The New York Post reported that Circuit Judge Deborah Dale Pucillo blasted the state's decision to allow him to skip a sex offender treatment program, saying, "You feel his fancy-pantsy private psychiatrist is adequate in lieu of a sex offender treatment program?" Prosecutors insisted that was the case.
And she grilled them over their decision to let Epstein serve time in county jail instead of the much harsher Department of Corrections.
Said Pucillo, "There's significant budget cuts in the county already, and sending him to the county jail and not the Dept. of Corrections is a significant cost to the taxpayer and the county – are you sure that's what you want to do?" Prosecutors insisted, yes.
According to The Post, the judge "rolled her eyes as she granted the request."
Epstein and his pal Bill — who had flown many times on his orgy plane and even visited his private Caribbean sex island — were likely thrilled at the result.
Less pleased with the outcome, was at least one parent of an alleged victim. As Chief of Police Reiter shook his head at how the plea deal was unfolding, those who had cooperated with the investigation appeared to have been left in the lurch.
RadarOnline.com has obtained an email from August 1, 2006, from a concerned parent to Detective Recarey.

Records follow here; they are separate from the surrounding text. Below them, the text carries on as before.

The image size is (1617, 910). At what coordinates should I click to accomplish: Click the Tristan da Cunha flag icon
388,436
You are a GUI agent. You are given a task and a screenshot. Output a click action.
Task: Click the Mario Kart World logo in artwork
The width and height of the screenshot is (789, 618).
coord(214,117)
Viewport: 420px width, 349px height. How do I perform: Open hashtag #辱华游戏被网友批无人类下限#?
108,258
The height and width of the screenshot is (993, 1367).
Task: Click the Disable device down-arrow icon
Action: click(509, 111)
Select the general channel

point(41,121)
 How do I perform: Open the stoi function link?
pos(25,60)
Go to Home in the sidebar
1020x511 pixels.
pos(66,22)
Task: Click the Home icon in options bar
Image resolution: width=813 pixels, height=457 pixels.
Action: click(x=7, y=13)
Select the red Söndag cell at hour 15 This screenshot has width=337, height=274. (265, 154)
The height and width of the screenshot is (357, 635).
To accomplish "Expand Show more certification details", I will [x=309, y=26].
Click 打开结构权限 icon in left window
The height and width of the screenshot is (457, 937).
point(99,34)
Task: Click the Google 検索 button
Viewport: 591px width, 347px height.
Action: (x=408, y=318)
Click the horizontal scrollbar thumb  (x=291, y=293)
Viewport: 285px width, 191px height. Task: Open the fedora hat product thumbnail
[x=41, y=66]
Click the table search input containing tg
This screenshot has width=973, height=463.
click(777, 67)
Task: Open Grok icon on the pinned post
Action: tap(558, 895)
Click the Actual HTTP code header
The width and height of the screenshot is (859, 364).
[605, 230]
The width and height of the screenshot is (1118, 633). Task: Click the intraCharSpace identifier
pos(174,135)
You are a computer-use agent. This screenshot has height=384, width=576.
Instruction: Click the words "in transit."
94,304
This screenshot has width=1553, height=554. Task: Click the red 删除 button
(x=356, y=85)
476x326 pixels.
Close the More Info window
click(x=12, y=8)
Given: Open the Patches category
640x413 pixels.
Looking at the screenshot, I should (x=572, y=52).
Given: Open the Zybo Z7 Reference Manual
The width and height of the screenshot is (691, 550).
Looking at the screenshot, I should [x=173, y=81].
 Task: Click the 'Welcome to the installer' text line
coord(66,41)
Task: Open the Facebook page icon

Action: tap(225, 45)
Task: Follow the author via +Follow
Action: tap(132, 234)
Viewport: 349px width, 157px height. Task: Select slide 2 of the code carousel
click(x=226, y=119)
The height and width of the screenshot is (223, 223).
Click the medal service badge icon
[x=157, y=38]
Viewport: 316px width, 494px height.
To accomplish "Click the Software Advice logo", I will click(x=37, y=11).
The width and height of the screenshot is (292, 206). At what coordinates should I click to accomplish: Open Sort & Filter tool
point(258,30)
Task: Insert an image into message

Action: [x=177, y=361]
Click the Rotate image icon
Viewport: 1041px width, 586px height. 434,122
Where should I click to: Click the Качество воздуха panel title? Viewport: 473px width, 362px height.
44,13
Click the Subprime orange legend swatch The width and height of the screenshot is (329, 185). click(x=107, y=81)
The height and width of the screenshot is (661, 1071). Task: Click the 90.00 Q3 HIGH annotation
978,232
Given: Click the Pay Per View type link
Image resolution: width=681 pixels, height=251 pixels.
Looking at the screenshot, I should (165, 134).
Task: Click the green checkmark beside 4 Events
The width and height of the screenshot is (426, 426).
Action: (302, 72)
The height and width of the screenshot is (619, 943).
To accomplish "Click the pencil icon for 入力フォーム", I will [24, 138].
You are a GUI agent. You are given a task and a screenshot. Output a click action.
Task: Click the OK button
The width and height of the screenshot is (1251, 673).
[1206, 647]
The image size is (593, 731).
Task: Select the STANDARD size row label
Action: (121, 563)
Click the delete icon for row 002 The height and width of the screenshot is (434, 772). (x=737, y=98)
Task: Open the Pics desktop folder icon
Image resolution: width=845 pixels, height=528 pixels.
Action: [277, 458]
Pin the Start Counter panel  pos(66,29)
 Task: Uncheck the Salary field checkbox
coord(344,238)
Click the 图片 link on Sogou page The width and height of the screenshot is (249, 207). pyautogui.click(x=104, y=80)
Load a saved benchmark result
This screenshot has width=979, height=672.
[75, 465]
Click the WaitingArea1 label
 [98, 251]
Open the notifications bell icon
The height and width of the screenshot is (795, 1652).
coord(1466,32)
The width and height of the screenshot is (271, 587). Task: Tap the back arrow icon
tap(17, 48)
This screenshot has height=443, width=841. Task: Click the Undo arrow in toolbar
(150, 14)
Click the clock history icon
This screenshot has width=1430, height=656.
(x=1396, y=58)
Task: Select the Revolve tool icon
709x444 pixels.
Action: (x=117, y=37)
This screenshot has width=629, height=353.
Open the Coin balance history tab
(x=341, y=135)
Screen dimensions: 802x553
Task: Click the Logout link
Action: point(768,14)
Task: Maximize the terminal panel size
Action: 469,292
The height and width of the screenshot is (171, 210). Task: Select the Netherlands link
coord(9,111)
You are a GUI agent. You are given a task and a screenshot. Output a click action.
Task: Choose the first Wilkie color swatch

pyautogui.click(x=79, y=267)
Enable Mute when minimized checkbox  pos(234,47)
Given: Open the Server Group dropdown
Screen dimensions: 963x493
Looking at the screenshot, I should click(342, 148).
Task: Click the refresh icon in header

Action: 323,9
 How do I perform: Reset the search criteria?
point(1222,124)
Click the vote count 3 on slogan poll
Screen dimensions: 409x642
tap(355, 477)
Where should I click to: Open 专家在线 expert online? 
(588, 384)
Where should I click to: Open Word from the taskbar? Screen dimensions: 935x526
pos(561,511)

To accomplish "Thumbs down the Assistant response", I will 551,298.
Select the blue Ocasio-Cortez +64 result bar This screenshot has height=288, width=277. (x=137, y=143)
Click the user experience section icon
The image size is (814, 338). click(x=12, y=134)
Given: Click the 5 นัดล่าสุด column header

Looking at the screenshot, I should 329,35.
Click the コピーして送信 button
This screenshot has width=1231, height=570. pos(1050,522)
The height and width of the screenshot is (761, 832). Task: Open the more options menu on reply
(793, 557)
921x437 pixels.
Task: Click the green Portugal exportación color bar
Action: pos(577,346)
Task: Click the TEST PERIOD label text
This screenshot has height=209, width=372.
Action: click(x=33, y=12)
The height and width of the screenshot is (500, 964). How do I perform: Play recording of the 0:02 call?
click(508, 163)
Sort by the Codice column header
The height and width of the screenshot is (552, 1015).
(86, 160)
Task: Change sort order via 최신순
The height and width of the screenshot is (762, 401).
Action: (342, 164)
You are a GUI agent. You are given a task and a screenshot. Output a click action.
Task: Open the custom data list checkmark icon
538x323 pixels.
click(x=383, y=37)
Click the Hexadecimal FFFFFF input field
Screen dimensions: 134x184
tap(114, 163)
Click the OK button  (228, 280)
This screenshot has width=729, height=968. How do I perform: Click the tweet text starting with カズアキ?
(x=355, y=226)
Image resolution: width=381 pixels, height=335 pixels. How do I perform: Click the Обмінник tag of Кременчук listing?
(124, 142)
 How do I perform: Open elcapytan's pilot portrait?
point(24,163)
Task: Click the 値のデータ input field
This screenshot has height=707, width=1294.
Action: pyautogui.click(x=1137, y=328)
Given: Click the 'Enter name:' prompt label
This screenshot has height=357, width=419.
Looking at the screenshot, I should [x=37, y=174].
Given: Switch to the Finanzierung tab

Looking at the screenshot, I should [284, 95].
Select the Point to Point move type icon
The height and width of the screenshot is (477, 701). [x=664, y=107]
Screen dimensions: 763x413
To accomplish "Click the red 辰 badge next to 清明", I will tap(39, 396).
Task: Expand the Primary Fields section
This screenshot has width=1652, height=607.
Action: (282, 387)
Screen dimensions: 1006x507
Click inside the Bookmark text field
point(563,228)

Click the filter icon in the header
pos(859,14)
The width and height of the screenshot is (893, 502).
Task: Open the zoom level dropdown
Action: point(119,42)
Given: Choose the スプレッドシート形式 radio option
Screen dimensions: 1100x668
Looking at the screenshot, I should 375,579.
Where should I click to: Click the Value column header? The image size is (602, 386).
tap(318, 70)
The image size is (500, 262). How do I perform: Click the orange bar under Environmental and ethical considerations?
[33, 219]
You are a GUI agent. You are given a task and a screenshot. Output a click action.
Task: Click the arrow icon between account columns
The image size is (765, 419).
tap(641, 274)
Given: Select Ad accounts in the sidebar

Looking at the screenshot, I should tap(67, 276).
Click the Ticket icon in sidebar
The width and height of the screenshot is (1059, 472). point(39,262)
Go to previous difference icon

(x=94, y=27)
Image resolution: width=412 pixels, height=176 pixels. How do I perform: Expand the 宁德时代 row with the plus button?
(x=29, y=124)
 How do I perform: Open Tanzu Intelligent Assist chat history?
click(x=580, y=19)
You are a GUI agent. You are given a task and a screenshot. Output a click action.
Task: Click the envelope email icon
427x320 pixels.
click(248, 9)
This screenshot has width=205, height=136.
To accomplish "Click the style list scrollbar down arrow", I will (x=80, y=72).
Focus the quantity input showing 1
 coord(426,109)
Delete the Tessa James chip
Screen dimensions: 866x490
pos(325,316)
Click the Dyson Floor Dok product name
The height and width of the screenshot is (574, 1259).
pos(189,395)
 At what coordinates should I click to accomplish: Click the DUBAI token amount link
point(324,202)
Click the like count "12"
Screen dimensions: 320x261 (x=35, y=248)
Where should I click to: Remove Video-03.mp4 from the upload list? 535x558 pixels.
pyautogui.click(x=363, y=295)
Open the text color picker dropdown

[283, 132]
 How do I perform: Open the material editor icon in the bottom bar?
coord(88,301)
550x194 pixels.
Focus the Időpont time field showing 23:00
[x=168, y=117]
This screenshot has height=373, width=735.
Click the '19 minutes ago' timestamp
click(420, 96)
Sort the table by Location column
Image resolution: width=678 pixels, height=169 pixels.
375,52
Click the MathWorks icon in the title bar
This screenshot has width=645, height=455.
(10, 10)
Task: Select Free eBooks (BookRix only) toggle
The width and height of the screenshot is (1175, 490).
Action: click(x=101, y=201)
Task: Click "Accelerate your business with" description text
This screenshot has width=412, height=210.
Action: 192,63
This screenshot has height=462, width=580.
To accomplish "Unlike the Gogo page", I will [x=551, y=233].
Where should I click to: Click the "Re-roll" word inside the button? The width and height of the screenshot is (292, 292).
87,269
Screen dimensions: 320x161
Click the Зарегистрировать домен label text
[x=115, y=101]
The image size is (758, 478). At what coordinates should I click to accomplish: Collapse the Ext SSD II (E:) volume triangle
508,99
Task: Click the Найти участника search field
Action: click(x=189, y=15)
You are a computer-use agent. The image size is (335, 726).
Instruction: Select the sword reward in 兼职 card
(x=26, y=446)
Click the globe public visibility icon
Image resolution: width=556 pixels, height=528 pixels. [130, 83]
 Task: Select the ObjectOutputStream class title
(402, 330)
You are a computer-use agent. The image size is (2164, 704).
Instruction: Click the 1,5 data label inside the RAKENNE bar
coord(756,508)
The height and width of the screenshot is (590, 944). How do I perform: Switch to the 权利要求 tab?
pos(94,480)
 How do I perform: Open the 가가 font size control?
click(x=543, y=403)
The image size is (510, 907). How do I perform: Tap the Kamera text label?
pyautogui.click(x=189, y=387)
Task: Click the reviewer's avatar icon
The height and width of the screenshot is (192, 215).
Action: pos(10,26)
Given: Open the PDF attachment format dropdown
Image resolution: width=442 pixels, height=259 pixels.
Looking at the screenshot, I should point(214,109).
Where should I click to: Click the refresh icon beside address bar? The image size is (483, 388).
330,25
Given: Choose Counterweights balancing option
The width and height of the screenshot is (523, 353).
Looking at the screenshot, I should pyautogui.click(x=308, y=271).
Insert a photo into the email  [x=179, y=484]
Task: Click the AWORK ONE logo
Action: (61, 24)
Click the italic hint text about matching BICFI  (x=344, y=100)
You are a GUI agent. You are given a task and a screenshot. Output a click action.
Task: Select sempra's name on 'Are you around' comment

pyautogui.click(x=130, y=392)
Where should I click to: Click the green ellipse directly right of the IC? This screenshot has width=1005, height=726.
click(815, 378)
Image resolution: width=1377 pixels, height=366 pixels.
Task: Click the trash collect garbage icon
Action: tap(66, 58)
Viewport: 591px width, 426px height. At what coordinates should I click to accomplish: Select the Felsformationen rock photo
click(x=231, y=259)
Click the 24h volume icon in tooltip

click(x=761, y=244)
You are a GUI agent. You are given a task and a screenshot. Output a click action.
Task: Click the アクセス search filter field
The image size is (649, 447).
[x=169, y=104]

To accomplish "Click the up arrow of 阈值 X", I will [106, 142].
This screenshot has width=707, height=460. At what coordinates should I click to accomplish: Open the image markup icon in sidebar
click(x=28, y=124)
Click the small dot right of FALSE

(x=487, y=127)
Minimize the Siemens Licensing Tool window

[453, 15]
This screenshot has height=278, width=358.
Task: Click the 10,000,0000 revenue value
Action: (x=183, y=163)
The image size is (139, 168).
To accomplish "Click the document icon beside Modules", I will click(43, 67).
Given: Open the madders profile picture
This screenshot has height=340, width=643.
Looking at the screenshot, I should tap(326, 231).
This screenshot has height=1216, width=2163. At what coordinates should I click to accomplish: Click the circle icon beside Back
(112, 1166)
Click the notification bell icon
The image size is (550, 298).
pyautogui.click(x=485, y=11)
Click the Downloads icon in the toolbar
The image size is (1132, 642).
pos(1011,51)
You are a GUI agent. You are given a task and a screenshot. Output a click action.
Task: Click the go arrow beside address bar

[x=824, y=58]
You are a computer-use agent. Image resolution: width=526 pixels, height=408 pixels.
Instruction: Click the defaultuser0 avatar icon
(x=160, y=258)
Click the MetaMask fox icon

"I have left you a couple of messages regarding this case and my daughter redacted," it reads. "Can you please call me as to discuss this? I would like to come see you to discuss this case."
According to the email records obtained by RadarOnline.com, he did not write back.
As RadarOnline.com has reported, two women sued the federal government in 2008 over claims that they were not appropriately notified about Epstein's plea deal. An attempt to settle that case in July 2016 was unsuccessful, and it is expected to go to trial later this year.